BY Colleen M. Cheverko
2020-08-20
Title | Theoretical Approaches in Bioarchaeology PDF eBook |
Author | Colleen M. Cheverko |
Publisher | Routledge |
Pages | 210 |
Release | 2020-08-20 |
Genre | Education |
ISBN | 0429557418 |
Theoretical Approaches in Bioarchaeology emphasizes how several different theoretical perspectives can be used to reconstruct the biocultural experiences of humans in the past. Over the past few decades, bioarchaeology has been transformed through methodological revisions, technological advances, and the inclusion of external theoretical frameworks from the social and natural sciences. These interdisciplinary perspectives became the backbone of bioarchaeology and strengthened the discipline’s ability to address questions about past biological and social dynamics. Consequently, how, why, and when to apply external theory to studies of past populations are central and timely questions tied to future developments of the discipline. This book facilitates ongoing dialogues about theoretical applications within the field and interdisciplinary connections between bioarchaeology, biological anthropology, and other disciplines. Each chapter highlights how a theoretical framework originating from a social or natural science connects to past and future bioarchaeological research. For scholars and archaeologists interested in the theoretical applications of bioarchaeology, this book will be an excellent resource.

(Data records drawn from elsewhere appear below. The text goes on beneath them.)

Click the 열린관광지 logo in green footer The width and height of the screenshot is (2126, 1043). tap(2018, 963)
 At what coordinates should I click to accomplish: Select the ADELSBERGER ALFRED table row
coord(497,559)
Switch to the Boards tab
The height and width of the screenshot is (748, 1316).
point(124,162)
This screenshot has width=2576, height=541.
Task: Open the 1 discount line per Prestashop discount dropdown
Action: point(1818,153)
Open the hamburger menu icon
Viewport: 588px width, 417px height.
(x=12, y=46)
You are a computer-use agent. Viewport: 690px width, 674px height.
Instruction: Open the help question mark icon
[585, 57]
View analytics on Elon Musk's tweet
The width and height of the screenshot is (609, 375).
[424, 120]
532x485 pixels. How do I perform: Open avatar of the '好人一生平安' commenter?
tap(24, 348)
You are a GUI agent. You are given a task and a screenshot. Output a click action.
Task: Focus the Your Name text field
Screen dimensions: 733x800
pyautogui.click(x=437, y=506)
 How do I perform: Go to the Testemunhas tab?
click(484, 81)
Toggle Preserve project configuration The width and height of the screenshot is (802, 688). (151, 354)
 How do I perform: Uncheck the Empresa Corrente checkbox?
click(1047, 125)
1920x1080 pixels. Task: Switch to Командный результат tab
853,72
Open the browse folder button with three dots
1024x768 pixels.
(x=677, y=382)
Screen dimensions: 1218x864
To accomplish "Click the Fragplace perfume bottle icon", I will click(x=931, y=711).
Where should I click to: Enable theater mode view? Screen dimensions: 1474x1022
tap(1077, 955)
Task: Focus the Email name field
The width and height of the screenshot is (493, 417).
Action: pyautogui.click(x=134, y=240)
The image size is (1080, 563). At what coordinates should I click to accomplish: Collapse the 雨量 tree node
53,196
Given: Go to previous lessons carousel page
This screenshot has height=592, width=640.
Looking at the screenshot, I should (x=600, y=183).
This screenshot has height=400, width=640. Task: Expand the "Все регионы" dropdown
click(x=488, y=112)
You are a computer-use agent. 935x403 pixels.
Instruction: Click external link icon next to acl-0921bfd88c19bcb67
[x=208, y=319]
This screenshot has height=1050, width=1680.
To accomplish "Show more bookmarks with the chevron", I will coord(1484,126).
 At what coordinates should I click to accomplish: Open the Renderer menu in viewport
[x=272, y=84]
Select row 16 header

BY Ulysses Paulino Albuquerque
2015-09-23
Title | Evolutionary Ethnobiology PDF eBook |
Author | Ulysses Paulino Albuquerque |
Publisher | Springer |
Pages | 207 |
Release | 2015-09-23 |
Genre | Science |
ISBN | 331919917X |
Ethnobiology is a fascinating science. To understand this vocation it needs to be studied under an evolutionary point of view that is very strong and significant, although this aspect is often poorly approached in the literature. This is the first book to compile and discuss information about evolutionary ethnobiology in English.